Déficit das contas públicas

Com um crescimento do PIB a 2,2%, o déficit das contas esperado por David Beker também é menor que a mediana do mercado. Ele prevê que o déficit primário seja de 0,4% do PIB em 2024, próximo do permitido pelo novo arcabouço fiscal, de 0,25%. “A principal ajuda para alcançar esse déficit menor vem do crescimento do PIB”, explicou. O mercado financeiro hoje espera um déficit de 0,8%.

“Vejo um governo comprometido em entregar. E o que foi mostrado até o momento foi esse compromisso. Estou preocupado com o fiscal também. Só estou relativizando essa preocupação”, disse. “O fiscal realmente é nosso problema estrutural.”

Na visão do executivo do BofA, é preciso avaliar o contexto relativo em que o Brasil está. Segundo ele, na comparação com outros países, a situação fiscal fica menos grave. “Temos um arcabouço fiscal que, nesse contexto relativo que acabamos de mencionar, já ajuda bastante.”

Para evitar descumprir a meta de déficit zero e ser penalizado com cortes obrigatórios em 2025, como determina o arcabouço, parte do governo defende uma mudança formal nesse alvo. A visão do executivo do BofA é a de que essa discussão deve voltar a acontecer nos próximos meses.

O cenário ideal para David Beker é manter a meta zero e cumpri-la. No entanto ela não deveria ser alterada para um número mais permissivo apenas para o governo comunicar que cumpriu seu alvo.

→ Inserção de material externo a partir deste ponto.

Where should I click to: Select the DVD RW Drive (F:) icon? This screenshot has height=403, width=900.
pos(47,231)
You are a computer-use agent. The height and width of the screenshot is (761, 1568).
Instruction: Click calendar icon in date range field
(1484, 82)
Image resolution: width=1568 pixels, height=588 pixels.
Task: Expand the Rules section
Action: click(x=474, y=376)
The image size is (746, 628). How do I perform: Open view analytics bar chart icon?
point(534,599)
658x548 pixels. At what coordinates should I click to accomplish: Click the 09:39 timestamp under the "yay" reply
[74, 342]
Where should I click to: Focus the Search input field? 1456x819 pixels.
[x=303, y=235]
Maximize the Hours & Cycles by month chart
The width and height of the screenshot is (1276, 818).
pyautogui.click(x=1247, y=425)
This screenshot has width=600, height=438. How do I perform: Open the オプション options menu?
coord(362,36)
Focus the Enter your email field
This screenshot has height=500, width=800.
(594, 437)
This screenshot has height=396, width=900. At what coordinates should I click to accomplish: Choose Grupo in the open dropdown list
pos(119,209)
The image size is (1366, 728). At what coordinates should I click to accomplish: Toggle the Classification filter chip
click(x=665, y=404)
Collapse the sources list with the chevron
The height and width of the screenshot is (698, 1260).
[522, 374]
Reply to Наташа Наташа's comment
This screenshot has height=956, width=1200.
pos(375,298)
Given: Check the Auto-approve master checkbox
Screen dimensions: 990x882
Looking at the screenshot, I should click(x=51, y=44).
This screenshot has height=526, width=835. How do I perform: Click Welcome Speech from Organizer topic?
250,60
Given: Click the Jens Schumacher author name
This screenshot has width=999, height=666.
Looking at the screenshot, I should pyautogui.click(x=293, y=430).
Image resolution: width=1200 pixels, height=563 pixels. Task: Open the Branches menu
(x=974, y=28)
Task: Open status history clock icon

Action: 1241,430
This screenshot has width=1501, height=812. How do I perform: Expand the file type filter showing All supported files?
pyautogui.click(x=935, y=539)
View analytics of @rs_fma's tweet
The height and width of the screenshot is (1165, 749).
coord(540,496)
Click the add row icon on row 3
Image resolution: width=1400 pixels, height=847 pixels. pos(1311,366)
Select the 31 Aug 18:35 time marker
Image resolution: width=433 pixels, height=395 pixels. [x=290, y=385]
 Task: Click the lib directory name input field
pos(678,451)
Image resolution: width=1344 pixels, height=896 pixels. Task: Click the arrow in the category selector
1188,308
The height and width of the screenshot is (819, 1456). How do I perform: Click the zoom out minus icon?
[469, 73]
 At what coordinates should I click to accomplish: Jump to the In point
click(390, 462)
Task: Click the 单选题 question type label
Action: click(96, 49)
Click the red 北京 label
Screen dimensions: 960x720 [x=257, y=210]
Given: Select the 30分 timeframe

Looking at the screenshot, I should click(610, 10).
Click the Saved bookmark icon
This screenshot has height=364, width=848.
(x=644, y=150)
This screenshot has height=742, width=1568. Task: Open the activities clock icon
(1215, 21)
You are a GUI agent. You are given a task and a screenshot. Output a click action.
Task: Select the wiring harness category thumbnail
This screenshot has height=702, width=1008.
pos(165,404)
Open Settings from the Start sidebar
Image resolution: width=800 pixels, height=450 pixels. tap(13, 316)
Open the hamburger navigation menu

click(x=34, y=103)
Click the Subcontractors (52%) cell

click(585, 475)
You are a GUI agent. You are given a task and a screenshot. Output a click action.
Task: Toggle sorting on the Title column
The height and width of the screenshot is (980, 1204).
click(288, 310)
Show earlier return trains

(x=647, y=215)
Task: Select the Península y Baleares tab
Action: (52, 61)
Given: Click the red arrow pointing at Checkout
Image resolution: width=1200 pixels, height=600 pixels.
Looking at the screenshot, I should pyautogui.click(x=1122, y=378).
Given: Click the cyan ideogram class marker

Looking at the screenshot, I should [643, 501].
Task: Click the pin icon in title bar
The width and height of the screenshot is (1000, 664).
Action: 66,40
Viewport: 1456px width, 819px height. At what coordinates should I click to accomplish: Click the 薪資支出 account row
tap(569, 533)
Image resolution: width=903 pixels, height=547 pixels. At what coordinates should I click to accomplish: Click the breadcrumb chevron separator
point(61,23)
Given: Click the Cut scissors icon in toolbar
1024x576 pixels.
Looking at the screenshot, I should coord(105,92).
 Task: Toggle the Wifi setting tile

Se não for possível cumpri-lo, seria necessário deixar o gatilho de cortes do arcabouço agir para 2025. “Olhando para as nossas projeções do fiscal, eu não vejo um cumprimento da meta. Eu tenho um déficit de 0,4%. Pela minha projeção, dá pra manter a meta zero, mesmo não cumprindo. A ideia seria, basicamente, de que é importante o governo reforçar a credibilidade do arcabouço.”

Beker ressaltou, porém, que em seu cenário base haverá alguma mudança. Nesse caso, o tamanho desse novo alvo importaria. “É muito diferente o governo mudar a meta para um número que vai cumprir, porque não aciona a penalidade do arcabouço, do que mudar para uma meta que ainda exige um esforço. Se você me falar que a meta vai para 1% de déficit, mesmo o mercado projetando que dá para entregar 0,8%, é ruim. Porque você vai conseguir cumprir, mas num número muito pior.”